Foam board wheels are not very durable. The question is what to do about it. I came across some 1-3/4″ I.D. rubber O-rings recently and thought they might be useful to add some durability to the foam board wheels. The process begins with gluing the artwork to the foam board. There are places on the Internet where you can buy excellent art work for just a few dollars. Then cut the circles out. I used a Logan WA8001 FoamWerks Foamboard Circle Cutter available at Amazon. Glue the rubber O-rings to the wheel. Don’t forget to use the doublers behind the wheel for added strength. And you may find a Center Finder useful to find the exact place where the axle needs to go though. I bought the O-rings on ebay from Mr. O-Ring. Finally I used some rivet parts to act as a bushing inside the wheel. See my Rivets post HERE. The O-ring is 1/4″ thick so the finished wheel is 2″ diameter. Probably suitable for a smaller model such as the FT Minis. I am looking for larger O-rings or something similar. I fly from a grass field and have found that something more like a 3″ diameter wheel will allow me to taxi and get off the ground.
While I was working on the FT Speedster I was amazed to see the skewer fall out on the floor! This is the skewer that holds the back end of the power pod in place. Lucky I wasn’t flying. A couple of short pieces of tubing will hold it in place.
Finally went out to fly the FT Old Speedster for the first time. Things didn’t go well. When I went to taxi around it veered left when I gave it throttle. Then when I took off it kept wanting to climb even with several clicks of down elevator trim. The Speedster doesn’t have any down or right trim built into the motor mount. Every balsa model that I have ever built had both down and right trim. Lacking any other insights I decided to do that with the Speedster. I made a new firewall with a larger hole to pass the motor cables through. And I am going to use the X-mount and blind nuts with socket head cap screws. 4-40. To see the solution that I plan to use for down & right thrust, see a previous post here.
The Flite Test Simple Scout comes with dummy engines; a nice detail. Thought it might be a good idea to paint them to set them off a bit from the brown fuselage and black cowl. So I went with aluminum Rustoleum. The skewers that come with the kit can be used to hold the engine parts while you are painting. I used sandbags to hold the skewers in place on the table. And then the skewers can be used again to guide the parts to the exact right place on the fuselage when you hot glue them. The one picture shows the parts painted black. Bad idea. It blends in with the cowl.
I needed to build a couple of the short power pods. There is a small oval hole just behind the firewall. My thought is that it is there in case you want to pass wires through to connect to the battery. Found a neat way to make the hole. Logan FoamWerks makes several products for cutting foam board. I used the medium sized hole cutter. Worked out really nice. Buy at Amazon.
The FT Servo Tester looked like a good idea when I bought it over a year ago. The FT youtube video shows exactly how to use it. The tester has been sitting on my bench waiting to be used. So today I went to use it and discovered that the tester that I purchased is not quite the same as the one in the video. No big deal. The pics below show how to use this model.

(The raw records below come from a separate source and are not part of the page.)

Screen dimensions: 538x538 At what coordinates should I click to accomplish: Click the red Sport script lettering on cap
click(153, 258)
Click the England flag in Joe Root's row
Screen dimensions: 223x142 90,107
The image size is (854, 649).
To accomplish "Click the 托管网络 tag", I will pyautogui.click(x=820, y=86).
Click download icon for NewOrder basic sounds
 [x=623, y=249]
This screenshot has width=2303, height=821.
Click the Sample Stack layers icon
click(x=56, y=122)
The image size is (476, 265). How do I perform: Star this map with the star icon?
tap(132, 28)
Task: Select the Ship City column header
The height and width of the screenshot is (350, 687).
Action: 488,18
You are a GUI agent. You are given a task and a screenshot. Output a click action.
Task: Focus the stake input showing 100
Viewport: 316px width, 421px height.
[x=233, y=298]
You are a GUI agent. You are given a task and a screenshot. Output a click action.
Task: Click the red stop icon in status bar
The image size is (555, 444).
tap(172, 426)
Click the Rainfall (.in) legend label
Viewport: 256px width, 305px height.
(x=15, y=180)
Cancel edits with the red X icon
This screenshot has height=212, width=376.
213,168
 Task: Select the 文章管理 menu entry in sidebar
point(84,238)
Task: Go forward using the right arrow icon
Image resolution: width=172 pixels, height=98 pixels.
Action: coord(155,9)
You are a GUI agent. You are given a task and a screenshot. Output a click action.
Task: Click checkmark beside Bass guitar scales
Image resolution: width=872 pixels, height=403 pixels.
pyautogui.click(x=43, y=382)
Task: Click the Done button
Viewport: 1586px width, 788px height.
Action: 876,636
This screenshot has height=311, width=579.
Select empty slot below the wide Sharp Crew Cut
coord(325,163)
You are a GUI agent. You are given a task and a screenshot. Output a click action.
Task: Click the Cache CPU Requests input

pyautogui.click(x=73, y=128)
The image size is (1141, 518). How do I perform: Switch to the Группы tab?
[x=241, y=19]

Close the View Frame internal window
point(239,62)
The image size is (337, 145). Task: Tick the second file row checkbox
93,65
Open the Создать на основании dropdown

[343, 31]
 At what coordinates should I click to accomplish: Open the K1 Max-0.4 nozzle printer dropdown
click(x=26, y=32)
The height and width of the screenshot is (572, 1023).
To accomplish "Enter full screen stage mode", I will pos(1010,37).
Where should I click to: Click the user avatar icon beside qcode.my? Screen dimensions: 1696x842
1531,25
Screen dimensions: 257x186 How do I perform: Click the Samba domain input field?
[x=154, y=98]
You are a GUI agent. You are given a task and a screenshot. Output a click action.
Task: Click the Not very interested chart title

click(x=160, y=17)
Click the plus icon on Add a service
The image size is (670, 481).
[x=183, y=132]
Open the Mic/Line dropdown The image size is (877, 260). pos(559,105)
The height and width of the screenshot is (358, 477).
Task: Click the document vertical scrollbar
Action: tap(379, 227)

Several of the FT foam board designs use packing tape over the dihedral joint. The FT build videos show a tape dispenser that makes the process much easier than using the rolls of tape that you buy. This dispenser is weighted so you can tear a piece off with one hand. Here is a link to one that I bought on Amazon.
In this post I used a small, hobby table saw to cut the 45° bevel in the horizontal stabilizer. I left the stab in the surrounding foam board to maintain a line parallel to the saw blade, but removed the bottom few inches to adjust the saw cut.
The table saw is small so I needed to extend the fence to accommodate the the foam board that extended far beyond the table. To do that I taped a couple of yardsticks together then hot glued them to the table saw fence.
After the bevel has been cut I find it easiest to apply the tape hinge while the entire horizontal stabilizer / elevator assembly is pinned down.
To get the tape hinge centered I put a couple of pins toward the end of the stab as guides. The tape is 3/4″ wide so I put the pins in 3/8″ from the hinge line. Works great.
After you remove the fuselage sides from the building board the next step is to glue in the cross members. An earlier post showed how to accurately cut the cross members using a guide. Next step will be to glue the cross members in. If the wood was larger than 3/16″ we might use building pins to hold the parts together while they dry, but with small wood sizes you run the risk of splitting the wood. So instead I use tape.
If you are building foam board models sooner or later you will need to cut some bbq skewers. The problem is getting a nice, clean cut. I’ve tried scissors, side cutters, and xacto saws. None work that well. Seems like they all leave strands of bamboo sticking out. But I came across these Fiskars in the garage and tried them out. Nice, clean cuts; no problem.